The movie was filmed between March and April 1991. Daryl Mitchell, Treach, Money-B, and Donald Faison had auditioned for the role of Roland Bishop, but none were considered right for the role. Tupac Shakur accompanied Money-B to the audition and asked producer Neal H. Moritz to read. He was given 15 minutes to rehearse before his audition, and ultimately secured the role of Roland Bishop. Treach and Faison landed cameo roles as a rival gang member and a high school student, respectively.
The film received generally positive reviews. Roger Ebert gave the film three out of four stars, praising the film as "one of those stories with the quality of a nightmare, in which foolish young men try to out-macho one another until they get trapped in a violent situation which will forever alter their lives.". Entertainment Weekly gave the film a "B+" grading, based on how it depicts four young characters who try to gain complete self-control over their surroundings.
The film is an inflammatory morality play shot through with rage and despair. Like Boyz n the Hood and Straight Out of Brooklyn, it asks: When every aspect of your environment is defined by violence, is it possible to avoid getting sucked into the maelstrom?

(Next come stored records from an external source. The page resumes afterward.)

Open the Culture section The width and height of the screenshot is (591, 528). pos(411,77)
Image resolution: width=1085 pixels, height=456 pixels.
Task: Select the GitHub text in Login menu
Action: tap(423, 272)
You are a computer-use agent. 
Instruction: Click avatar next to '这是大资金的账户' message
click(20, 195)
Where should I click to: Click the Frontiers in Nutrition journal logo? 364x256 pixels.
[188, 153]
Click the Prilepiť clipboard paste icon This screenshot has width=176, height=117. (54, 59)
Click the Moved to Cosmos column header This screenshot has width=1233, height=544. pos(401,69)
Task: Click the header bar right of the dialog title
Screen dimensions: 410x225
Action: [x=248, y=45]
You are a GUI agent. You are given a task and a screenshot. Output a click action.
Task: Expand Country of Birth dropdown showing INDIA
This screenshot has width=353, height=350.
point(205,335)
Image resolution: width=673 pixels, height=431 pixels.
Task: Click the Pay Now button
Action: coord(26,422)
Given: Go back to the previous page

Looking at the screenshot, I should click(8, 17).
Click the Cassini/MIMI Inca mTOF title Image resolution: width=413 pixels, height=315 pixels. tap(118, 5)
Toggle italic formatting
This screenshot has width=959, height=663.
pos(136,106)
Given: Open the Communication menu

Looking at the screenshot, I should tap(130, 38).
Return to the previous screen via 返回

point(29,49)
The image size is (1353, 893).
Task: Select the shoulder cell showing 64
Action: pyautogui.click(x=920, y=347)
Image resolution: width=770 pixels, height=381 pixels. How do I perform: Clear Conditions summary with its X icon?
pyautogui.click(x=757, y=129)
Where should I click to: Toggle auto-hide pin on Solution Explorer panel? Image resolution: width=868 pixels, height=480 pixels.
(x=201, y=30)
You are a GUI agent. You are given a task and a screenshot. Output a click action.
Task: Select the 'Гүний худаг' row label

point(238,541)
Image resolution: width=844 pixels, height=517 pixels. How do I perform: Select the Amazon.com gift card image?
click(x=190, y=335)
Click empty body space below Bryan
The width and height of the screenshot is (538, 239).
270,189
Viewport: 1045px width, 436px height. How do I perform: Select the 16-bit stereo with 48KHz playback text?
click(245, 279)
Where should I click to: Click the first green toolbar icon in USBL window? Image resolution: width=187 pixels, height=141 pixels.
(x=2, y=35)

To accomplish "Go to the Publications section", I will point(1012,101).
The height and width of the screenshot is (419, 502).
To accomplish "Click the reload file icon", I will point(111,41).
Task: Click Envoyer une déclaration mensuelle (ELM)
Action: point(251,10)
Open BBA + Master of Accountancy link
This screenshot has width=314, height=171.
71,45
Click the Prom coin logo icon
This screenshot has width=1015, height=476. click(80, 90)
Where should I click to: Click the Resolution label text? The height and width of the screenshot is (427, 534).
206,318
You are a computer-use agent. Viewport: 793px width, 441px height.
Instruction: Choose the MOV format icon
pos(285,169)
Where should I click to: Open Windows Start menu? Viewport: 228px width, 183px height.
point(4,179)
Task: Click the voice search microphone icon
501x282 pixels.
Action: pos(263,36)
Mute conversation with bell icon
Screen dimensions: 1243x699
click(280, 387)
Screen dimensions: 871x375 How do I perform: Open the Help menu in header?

Dickerson also received praise for his directorial skills:
Coming out from behind Spike Lee's camera, Ernest Dickerson has instantly arrived at the forefront of the new wave of black directors. His film aims for the gut, and hits it.
Juice holds a rating of 81% on Rotten Tomatoes based on 32 reviews, with an average rating of 6.5/10. On Metacritic, the film holds a score of 60 out of 100, based on 17 critics, indicating "mixed or average reviews".